There are a range of treatment methods from conservative care to surgical depending on the location and severity of the muscular tear. Conservative methods include rest, immobilization, Class IV laser therapy, nonsteroidal anti-inflammatory medications, functional rehabilitation, and physical therapy [14, 24–26]. As an example of functional rehabilitation, we employed DNS in this case to provide postural truncal stabilization and optimize recovery from muscle injury [25]. The duration of immobilization should be limited to allow time for sufficient scar production, then gradual return to activity within limits of pain tolerance.

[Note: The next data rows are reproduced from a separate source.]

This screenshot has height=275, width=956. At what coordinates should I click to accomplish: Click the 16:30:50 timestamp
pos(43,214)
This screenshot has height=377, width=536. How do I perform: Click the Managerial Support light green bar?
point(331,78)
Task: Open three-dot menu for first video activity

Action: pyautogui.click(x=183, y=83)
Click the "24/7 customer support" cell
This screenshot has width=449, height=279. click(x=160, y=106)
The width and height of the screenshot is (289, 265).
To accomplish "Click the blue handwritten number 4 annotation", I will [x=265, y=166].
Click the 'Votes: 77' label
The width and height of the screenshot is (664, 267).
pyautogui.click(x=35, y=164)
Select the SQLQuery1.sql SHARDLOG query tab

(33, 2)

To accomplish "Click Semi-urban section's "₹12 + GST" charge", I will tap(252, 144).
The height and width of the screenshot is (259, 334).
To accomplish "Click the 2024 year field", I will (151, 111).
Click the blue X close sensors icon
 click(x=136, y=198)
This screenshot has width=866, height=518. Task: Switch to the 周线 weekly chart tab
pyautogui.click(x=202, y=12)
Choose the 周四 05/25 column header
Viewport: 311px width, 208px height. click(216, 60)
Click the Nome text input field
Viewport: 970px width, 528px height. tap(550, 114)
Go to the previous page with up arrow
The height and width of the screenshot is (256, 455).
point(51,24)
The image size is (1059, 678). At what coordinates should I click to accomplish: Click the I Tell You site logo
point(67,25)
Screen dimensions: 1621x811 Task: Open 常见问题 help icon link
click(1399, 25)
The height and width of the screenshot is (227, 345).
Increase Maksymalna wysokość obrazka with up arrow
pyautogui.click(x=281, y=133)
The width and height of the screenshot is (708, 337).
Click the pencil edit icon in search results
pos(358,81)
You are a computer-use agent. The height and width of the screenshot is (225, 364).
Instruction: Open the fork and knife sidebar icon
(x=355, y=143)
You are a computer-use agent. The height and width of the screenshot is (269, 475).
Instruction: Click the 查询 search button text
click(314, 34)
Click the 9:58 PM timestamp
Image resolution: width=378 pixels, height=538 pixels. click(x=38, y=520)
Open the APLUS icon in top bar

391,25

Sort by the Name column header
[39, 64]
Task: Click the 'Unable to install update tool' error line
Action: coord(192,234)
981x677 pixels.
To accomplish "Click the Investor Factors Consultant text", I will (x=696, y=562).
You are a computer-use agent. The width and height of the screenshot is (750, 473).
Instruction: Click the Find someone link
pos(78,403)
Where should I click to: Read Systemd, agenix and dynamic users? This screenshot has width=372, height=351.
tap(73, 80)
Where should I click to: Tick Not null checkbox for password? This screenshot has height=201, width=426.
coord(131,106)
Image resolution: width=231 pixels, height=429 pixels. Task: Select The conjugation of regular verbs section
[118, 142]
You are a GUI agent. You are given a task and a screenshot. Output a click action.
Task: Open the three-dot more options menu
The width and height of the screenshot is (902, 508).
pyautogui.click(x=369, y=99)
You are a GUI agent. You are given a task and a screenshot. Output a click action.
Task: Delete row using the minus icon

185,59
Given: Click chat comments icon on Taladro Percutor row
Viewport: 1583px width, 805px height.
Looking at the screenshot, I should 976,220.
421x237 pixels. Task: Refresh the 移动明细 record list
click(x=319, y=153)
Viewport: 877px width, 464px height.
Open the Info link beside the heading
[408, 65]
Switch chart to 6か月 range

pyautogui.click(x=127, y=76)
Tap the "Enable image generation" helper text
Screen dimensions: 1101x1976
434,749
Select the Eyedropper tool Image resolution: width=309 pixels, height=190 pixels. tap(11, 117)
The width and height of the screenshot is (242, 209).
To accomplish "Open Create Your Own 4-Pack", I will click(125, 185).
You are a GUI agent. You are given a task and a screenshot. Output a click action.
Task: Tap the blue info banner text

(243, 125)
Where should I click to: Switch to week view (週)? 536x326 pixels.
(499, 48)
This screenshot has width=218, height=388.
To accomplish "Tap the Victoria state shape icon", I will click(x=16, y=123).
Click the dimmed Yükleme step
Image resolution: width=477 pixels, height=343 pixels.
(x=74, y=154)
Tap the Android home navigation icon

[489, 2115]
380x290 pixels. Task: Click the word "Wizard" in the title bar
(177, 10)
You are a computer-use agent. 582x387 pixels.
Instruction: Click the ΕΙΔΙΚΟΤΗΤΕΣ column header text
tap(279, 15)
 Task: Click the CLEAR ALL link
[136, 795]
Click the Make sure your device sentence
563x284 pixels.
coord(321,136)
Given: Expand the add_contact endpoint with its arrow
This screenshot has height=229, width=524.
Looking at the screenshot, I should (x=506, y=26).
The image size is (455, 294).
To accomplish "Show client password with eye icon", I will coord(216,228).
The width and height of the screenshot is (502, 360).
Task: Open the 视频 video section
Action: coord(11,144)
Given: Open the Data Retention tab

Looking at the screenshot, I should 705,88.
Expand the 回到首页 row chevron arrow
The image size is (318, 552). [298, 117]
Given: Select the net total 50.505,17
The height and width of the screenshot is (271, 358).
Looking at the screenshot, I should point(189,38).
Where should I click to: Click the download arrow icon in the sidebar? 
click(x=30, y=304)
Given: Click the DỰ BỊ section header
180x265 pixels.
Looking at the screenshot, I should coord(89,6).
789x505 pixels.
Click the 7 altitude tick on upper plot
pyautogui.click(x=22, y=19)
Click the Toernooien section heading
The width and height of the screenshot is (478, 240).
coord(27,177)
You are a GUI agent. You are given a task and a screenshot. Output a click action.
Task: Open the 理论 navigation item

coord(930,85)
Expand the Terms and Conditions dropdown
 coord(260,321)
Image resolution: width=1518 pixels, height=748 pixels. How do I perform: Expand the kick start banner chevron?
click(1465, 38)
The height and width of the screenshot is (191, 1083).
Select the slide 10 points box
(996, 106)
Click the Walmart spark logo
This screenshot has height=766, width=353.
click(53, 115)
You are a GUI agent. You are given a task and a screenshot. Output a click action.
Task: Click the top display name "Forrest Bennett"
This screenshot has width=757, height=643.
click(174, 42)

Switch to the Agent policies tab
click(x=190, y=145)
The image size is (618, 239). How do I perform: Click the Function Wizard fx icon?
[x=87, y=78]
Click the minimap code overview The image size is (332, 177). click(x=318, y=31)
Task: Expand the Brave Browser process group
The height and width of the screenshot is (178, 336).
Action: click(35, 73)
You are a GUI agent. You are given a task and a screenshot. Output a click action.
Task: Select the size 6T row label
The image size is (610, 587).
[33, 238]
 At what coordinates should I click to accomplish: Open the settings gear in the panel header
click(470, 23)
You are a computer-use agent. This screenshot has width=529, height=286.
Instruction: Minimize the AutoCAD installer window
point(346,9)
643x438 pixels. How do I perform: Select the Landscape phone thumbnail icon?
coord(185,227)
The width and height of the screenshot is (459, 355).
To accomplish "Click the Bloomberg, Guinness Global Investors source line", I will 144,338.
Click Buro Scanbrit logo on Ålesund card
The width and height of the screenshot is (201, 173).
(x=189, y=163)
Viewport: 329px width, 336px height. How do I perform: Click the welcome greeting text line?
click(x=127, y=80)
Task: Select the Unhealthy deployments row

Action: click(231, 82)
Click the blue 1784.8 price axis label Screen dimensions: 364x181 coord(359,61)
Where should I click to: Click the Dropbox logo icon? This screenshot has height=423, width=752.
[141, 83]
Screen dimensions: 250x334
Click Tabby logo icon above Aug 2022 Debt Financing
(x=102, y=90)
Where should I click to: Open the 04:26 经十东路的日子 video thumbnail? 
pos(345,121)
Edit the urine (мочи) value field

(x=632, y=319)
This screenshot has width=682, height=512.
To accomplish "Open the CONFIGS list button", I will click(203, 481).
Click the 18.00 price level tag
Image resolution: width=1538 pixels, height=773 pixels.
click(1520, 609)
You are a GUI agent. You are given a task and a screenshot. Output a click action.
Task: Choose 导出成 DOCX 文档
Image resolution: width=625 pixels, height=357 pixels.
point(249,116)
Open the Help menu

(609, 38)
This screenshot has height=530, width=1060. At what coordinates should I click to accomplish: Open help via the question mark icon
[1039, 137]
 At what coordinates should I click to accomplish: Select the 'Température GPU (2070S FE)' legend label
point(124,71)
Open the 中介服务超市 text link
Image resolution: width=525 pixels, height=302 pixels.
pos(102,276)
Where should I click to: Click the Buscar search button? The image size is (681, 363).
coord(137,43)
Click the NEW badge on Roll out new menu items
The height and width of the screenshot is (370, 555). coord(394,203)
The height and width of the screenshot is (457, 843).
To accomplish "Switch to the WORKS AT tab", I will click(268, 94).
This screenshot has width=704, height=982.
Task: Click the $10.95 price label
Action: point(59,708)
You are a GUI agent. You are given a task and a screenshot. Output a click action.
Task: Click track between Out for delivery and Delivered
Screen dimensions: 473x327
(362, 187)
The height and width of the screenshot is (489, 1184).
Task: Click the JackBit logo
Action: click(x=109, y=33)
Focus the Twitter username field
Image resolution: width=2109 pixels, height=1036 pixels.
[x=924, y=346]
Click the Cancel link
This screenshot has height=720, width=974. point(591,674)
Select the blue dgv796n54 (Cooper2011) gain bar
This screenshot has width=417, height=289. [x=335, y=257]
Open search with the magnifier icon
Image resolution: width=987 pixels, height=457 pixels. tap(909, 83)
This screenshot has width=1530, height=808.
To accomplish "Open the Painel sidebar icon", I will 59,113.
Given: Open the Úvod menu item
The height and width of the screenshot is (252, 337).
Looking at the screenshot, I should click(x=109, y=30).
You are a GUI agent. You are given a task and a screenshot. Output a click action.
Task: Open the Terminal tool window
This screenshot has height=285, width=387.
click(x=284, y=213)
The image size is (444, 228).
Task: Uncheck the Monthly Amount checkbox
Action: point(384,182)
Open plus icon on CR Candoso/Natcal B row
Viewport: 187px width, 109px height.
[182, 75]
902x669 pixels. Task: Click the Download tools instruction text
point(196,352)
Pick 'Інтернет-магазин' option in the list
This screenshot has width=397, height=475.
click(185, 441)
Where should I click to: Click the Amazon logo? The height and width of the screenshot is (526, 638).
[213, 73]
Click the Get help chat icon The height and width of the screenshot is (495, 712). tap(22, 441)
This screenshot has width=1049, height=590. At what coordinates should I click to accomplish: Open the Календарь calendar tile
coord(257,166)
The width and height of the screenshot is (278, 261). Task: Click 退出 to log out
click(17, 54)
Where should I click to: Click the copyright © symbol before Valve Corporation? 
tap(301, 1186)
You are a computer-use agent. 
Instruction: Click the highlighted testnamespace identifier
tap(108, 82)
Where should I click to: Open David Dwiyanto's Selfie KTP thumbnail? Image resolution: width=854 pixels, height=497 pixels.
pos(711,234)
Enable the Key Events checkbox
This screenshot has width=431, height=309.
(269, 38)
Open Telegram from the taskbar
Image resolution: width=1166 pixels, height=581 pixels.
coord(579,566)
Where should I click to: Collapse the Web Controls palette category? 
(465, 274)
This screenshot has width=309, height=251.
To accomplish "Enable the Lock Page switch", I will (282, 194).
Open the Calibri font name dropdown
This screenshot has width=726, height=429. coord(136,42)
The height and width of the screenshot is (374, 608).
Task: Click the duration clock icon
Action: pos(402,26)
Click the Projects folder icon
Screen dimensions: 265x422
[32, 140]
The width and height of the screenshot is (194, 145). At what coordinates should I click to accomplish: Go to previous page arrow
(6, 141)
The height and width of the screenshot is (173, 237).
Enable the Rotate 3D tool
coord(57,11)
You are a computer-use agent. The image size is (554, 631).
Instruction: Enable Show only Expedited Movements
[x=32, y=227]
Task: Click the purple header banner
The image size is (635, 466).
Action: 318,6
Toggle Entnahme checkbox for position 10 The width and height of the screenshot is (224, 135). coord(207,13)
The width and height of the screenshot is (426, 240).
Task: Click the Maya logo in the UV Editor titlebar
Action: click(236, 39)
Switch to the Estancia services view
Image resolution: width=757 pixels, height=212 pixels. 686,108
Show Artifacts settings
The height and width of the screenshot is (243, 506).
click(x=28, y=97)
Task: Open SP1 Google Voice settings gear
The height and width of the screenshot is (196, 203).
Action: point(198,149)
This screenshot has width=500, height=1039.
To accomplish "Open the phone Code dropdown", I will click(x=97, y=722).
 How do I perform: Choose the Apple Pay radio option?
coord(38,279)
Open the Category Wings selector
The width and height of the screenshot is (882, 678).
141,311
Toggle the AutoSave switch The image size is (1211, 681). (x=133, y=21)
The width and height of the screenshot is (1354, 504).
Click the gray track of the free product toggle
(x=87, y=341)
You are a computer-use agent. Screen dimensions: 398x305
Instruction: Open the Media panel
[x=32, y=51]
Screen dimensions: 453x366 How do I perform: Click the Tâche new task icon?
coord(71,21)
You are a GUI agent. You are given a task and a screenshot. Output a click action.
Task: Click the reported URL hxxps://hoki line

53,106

Early return to activity is advisable to optimize regeneration of healing muscle and to recover the injured muscle to pre-injury strength and flexibility. Surgical intervention is reserved for Grade 3 tears, which are complete tears of the muscle belly or of the myotendinous junction. Another surgical indication is a partial tear that is associated with persistent pain and loss of strength after a conservative trial of care. However, surgical repair of a muscle tear is difficult and the likelihood of clinical failure is high [13, 14]. Return to sport occurs when there is pain-free use and the ability to stretch the injured muscle with basic movements [13].
Limitations
Case reports have inherent limitations. As this is a single case report, parameters regarding diagnosis or treatment outcomes may not necessarily be applicable in other patients or the general public.
Conclusion
Ultrasonography is regarded as the first-line examination in the evaluation of muscle trauma. Ultrasonography is safe and readily available. It allows for muscular dynamic assessment, accurate depiction of the extent of injury, guides patient management, detects complications, and supports serial evaluation of the healing process. Conservative management is often the treatment of choice for muscle injury. We report a rare case of a rectus abdominis muscle tear and to the best of our knowledge, less than a dozen cases are reported.
Funding
No funding was received.
Compliance with ethical standards
Conflict of interest
The authors declare that they have no conflict of interest.
Ethical approval
All procedures performed in studies involving human participants were in accordance with the ethical standards of the institutional and/or national research committee and with the 1964 Helsinki Declaration and its later amendments or comparable ethical standards. This article does not contain any studies with animals performed by any of the authors.
Informed consent
Informed consent was obtained from all individual participants included in the study.